Gaspıralı'nın ikinci hedefi Türkçenin sadeleşmesini ve bütün Türk illerinin ortak Türkçe ile konuşmasını sağlamaktı. Bunu, ilk önce kendi yazılarında uygulamaya başladı. Yazılarında, Arapça ve Farsçaya fazla yer vermeden, buna karşılık Türk ülkelerinde konuşulan ortak sözleri kullanarak yazmayı tercih etti. Amacının, bütün Türkler arasında dil birliğinin sağlanması olduğu açıktı. Belki, buna Turancılığın ilk adımı demek de mümkündür. Dil ve yazı politikasına bakıldığı zaman, İsmail Gaspıralı'nın 'Ortak Türkçe' hedefinin gerçekleşmesi için teklif ettiği usul daha açık olarak görülür:


  1.  Yabancı sözleri ve gramer kurallarını, Türkçeden mümkün olduğu kadar atmak.
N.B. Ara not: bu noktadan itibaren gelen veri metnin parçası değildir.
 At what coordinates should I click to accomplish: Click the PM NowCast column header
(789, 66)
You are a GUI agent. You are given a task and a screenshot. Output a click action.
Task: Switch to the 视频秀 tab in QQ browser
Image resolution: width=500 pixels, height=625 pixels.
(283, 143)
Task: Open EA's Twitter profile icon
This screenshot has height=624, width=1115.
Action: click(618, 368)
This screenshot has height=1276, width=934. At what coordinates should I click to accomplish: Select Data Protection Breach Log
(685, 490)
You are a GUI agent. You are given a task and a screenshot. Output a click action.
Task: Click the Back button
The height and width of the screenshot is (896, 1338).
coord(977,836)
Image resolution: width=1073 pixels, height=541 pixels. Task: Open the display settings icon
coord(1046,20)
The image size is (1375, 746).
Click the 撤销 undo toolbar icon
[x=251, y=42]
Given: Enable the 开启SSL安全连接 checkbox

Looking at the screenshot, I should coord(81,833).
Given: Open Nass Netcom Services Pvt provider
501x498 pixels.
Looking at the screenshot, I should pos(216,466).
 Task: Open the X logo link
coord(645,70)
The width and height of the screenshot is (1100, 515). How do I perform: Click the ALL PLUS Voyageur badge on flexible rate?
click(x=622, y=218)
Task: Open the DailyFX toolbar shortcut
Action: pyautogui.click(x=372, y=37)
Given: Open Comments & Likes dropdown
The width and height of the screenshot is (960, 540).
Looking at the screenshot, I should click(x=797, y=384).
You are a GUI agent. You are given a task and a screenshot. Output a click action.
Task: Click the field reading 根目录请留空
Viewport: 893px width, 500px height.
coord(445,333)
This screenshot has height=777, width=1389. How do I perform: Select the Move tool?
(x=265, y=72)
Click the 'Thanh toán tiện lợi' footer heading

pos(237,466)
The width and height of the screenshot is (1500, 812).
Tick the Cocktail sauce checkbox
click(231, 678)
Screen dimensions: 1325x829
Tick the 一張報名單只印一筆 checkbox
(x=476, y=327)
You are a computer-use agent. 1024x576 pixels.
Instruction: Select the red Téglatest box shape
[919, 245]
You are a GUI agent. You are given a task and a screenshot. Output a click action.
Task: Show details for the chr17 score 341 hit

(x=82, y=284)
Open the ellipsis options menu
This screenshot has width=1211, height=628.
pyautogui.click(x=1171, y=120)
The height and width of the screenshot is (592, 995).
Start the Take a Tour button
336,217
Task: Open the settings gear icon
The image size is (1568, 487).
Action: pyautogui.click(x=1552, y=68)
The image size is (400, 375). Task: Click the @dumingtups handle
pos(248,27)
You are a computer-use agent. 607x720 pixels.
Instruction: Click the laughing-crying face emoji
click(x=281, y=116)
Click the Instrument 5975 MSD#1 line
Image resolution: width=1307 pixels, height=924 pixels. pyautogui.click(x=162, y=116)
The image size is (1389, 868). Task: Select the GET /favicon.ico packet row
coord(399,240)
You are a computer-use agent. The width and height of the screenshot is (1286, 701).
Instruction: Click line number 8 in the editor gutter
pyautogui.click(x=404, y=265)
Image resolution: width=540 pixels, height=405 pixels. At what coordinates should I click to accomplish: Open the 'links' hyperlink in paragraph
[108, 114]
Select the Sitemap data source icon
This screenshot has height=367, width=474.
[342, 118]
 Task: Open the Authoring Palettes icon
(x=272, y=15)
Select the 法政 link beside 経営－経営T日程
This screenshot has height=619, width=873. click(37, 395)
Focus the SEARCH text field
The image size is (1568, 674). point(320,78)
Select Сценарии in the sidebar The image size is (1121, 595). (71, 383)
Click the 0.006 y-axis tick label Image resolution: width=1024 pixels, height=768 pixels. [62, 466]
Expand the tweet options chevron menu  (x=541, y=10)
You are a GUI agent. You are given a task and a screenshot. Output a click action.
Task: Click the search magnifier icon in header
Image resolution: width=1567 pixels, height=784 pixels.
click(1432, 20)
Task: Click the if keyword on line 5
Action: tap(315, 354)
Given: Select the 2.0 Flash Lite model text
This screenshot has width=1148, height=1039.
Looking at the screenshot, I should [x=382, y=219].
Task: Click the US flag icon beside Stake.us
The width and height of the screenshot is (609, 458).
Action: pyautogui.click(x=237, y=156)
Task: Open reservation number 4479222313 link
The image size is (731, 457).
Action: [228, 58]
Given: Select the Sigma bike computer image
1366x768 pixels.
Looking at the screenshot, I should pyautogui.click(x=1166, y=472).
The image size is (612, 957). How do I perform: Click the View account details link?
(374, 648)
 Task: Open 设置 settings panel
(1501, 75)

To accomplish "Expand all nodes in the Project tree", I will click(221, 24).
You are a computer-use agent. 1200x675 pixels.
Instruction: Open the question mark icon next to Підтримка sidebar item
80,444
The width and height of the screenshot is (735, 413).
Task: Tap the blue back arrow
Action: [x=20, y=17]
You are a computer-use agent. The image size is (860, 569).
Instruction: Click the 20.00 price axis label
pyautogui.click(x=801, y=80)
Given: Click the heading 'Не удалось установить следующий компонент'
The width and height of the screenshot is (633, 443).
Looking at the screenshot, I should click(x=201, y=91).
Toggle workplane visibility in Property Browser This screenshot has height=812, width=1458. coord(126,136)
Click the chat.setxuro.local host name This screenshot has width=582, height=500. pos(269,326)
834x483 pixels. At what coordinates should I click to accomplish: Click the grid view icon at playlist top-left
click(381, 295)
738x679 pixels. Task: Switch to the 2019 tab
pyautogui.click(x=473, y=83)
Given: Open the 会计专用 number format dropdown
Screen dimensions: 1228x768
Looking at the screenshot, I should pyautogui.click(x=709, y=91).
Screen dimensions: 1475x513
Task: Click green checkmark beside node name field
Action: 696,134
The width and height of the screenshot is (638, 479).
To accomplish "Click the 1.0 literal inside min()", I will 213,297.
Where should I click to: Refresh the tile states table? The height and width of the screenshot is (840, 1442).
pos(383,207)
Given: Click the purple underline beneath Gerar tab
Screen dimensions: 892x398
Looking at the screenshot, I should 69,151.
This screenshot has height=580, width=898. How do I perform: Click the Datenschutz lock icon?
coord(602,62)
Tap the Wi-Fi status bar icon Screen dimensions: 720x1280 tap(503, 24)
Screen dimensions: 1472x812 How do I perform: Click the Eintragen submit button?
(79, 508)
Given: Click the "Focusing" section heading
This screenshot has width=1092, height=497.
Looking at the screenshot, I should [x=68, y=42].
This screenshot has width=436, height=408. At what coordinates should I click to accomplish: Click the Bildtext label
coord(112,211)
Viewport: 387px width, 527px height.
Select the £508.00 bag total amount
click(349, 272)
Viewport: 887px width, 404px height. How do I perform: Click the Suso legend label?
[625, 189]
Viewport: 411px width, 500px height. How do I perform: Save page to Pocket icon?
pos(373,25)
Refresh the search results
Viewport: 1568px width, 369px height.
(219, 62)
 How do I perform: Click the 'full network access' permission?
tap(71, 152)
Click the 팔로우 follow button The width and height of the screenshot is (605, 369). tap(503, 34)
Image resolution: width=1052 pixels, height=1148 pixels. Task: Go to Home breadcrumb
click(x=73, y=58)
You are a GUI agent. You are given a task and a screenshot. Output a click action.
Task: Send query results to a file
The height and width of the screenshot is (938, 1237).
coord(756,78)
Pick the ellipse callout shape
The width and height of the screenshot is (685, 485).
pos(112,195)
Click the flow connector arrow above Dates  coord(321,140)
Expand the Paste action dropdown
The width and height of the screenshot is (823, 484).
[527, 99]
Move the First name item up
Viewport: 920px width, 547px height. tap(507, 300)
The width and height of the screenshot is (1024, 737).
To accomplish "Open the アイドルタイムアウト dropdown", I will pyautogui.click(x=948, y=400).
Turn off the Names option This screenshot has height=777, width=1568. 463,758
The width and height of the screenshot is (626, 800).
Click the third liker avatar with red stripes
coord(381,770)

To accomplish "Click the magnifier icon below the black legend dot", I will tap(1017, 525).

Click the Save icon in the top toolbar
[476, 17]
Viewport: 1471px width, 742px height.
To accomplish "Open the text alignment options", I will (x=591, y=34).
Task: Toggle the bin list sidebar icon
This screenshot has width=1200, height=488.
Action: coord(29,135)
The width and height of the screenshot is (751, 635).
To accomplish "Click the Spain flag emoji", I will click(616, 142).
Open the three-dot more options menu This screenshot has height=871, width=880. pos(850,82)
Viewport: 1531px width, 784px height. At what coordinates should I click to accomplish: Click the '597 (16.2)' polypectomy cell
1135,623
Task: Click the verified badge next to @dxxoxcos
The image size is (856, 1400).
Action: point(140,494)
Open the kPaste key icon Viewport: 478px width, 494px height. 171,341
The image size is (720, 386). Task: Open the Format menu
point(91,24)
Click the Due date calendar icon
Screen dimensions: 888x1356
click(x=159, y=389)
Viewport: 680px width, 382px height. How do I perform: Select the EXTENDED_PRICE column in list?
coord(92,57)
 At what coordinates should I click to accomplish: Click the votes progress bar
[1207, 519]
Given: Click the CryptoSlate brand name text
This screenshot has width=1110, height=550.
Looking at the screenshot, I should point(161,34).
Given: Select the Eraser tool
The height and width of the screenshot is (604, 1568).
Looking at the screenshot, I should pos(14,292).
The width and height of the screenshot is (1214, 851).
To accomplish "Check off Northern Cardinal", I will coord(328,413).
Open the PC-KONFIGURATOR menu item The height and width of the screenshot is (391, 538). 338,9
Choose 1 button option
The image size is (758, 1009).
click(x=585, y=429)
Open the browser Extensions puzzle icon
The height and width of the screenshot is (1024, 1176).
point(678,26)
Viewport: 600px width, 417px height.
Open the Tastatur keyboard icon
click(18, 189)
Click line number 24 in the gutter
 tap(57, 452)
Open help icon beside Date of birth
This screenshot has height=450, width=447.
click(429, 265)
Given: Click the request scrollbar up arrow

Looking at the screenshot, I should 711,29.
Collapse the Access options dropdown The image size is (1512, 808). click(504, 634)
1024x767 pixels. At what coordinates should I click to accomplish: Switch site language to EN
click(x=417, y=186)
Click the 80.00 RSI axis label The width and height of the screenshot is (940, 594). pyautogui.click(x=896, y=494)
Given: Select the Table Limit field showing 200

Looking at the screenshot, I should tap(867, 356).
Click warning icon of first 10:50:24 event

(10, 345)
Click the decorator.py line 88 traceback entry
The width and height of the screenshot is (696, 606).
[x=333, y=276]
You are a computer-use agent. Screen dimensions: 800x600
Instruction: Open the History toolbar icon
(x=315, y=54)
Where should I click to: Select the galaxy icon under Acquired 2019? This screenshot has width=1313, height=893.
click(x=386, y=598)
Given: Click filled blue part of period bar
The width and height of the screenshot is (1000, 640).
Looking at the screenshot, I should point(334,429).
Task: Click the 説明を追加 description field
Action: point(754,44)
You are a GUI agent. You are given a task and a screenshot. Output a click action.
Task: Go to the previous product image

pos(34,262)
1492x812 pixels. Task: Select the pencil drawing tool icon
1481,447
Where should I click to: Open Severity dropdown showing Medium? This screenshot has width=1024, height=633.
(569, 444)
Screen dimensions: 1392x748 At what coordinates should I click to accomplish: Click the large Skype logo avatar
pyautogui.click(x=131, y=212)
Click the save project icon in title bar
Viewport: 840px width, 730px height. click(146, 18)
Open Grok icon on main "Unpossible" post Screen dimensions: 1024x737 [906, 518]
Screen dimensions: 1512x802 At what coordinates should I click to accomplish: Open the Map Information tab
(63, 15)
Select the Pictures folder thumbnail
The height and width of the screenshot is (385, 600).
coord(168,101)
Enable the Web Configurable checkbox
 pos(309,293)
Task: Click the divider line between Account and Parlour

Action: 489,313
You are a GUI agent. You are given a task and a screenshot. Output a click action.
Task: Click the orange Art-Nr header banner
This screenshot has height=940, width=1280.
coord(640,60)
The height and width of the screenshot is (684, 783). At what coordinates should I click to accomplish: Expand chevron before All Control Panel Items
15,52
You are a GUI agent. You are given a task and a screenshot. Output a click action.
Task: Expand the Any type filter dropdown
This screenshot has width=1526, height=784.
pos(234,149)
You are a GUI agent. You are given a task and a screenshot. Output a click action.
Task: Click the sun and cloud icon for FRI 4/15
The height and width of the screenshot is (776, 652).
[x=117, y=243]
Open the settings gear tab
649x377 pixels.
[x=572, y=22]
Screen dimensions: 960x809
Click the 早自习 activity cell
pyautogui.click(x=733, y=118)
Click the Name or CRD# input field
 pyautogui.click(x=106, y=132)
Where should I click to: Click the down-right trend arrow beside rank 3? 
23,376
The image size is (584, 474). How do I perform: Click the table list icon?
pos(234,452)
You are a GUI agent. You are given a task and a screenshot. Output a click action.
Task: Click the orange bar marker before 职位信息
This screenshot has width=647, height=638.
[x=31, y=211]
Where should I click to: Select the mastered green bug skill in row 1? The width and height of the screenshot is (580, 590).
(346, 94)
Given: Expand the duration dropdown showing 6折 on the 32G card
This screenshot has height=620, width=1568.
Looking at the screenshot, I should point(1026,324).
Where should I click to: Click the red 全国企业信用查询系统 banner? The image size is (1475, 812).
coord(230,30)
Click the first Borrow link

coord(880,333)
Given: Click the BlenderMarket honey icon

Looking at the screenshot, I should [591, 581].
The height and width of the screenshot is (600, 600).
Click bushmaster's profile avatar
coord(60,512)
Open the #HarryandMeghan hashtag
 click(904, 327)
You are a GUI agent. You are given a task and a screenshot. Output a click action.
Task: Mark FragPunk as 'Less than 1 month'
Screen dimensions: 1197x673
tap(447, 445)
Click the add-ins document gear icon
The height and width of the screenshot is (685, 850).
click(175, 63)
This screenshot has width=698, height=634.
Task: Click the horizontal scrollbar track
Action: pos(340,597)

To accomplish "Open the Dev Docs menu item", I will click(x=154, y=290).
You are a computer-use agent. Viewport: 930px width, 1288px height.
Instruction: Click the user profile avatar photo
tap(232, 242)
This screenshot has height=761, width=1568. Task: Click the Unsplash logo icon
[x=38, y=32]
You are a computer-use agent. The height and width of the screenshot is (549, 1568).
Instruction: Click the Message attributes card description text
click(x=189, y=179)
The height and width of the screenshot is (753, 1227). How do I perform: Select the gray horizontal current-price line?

  2.  Halk tarafından anlaşılmayan Arapça ve Farsça terimleri ve tamlamaları kullanmamak.

  3.  Türk lehçelerinde pek kaba olmayan mahallî sözleri Osmanlı-Türk kullanımına uydurmak. Denilebilir ki Gaspıralı İsmail Bey'in hedefi, bütün Türk illerinde konuşulan Türkçenin İstanbul ağzına yaklaştırılmasıdır. Böylece, Türkçenin en gelişmiş ve incelmiş, aynı zamanda en zengin dalı, bütün Türklerin konuşma lisanı olacaktır. Ancak, İstanbul ağzının da sadeleşmesi ve diğer Türk lehçelerindeki sözlerle zenginleştirilmesi gerekir.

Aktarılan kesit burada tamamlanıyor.